Amazon is entering the healthcare business. While there is great opportunity for success as it becomes among the first tech giant to enter the industry, it also means Amazon must tread cautiously. Success or failure could hinge on how the company chooses to manage patient data.
If done correctly, Amazon may be able to reinvent the drug supply chain and provide more transparency within the health-care system, said panelists at CNBC’s “Healthy Returns” conference.
Amazon’s plans to enter healthcare are already having an effect, as the industry maneuvers to prepare for the tech company’s entrance into the market.
“Amazon has done enough without actually doing anything (in health care) with all these mergers and acquisitions,” said panelist Faisal Mushtaq, CEO of Truveris.
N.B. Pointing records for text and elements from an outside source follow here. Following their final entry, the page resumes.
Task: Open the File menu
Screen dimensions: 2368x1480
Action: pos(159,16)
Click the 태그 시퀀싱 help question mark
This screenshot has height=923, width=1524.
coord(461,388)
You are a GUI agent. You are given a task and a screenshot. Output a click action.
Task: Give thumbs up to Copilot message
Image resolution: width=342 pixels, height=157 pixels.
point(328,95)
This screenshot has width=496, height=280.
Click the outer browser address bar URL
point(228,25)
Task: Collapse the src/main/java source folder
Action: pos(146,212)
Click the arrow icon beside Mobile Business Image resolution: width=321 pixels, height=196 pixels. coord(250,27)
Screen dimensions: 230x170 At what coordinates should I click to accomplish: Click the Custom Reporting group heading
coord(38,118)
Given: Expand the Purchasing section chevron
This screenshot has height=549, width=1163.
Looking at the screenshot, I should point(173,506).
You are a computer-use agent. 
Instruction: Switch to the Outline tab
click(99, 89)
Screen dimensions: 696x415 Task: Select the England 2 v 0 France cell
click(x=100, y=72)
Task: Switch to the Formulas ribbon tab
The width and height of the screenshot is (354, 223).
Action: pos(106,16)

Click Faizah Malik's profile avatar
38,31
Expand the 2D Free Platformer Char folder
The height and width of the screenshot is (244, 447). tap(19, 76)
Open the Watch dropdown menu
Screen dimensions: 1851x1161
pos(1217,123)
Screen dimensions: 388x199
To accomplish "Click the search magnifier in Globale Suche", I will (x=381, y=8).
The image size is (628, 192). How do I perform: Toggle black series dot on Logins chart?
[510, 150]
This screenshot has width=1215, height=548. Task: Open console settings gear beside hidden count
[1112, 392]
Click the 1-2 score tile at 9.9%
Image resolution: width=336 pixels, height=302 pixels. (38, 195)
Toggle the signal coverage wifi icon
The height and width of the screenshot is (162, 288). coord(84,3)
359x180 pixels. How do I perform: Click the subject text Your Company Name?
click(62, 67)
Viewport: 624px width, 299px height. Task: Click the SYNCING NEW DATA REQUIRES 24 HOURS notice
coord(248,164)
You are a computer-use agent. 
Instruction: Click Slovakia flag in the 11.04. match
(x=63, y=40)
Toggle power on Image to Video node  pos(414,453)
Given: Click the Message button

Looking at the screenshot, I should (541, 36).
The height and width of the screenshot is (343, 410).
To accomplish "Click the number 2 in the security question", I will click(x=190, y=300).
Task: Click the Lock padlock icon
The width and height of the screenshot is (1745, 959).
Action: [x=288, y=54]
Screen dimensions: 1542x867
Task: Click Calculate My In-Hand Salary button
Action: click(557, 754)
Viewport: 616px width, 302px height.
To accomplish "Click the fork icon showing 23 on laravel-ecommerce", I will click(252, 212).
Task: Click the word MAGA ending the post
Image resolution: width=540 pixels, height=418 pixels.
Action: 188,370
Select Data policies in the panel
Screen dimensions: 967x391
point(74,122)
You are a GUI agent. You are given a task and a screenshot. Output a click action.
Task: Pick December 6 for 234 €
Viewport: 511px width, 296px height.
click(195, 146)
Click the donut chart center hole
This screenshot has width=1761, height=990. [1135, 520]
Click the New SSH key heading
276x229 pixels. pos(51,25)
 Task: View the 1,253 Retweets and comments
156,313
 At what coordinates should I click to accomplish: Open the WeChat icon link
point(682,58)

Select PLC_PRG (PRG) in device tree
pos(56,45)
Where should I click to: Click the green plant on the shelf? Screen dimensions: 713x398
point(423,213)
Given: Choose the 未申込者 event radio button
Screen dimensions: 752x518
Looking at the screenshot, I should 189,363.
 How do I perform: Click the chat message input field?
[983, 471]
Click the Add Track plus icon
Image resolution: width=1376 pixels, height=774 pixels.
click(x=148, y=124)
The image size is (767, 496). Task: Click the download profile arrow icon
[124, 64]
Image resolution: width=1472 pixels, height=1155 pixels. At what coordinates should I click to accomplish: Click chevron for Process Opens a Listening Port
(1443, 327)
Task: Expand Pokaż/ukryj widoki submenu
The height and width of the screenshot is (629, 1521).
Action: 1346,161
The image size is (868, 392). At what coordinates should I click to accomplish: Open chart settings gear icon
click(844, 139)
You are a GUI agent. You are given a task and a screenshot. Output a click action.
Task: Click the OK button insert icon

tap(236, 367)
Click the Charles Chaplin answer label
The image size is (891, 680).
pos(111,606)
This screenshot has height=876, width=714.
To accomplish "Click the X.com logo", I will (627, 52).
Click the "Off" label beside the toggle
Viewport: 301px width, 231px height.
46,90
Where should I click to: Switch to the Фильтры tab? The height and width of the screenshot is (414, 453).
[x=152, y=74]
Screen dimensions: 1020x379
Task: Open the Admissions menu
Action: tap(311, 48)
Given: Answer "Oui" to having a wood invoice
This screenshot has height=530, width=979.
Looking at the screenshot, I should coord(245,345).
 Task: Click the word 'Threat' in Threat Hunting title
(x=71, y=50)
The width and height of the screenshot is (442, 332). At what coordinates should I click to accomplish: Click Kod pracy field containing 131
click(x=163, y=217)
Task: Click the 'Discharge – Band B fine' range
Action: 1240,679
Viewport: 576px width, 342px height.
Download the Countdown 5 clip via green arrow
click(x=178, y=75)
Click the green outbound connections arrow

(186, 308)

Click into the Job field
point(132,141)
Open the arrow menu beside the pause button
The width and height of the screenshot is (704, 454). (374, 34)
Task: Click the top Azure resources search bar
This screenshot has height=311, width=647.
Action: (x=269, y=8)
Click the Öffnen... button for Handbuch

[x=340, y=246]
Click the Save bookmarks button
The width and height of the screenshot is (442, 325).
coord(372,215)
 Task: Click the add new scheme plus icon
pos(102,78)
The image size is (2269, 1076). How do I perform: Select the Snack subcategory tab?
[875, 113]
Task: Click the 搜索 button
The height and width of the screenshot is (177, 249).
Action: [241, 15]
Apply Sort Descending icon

For example, pharmacy benefit manager Express Scripts recently sold itself to a health insurer, a move Bill George, senior fellow at the Harvard Business School and former CEO of Medtronic called “a move of weakness, not strength.”
The way he sees it, Amazon is most threatening to pharmacy benefit managers. Because the current system is so complex and lacking in transparency, Amazon has an opportunity to streamline current processes. To do so, it will need to build something new while at the same time fostering consumer trust, said Julie Grant, a partner at Canaan Partners.
“Find a great simple use case that hits millions and millions of lives and show that you really are going to be working on behalf of people like us versus the businesses,” she said.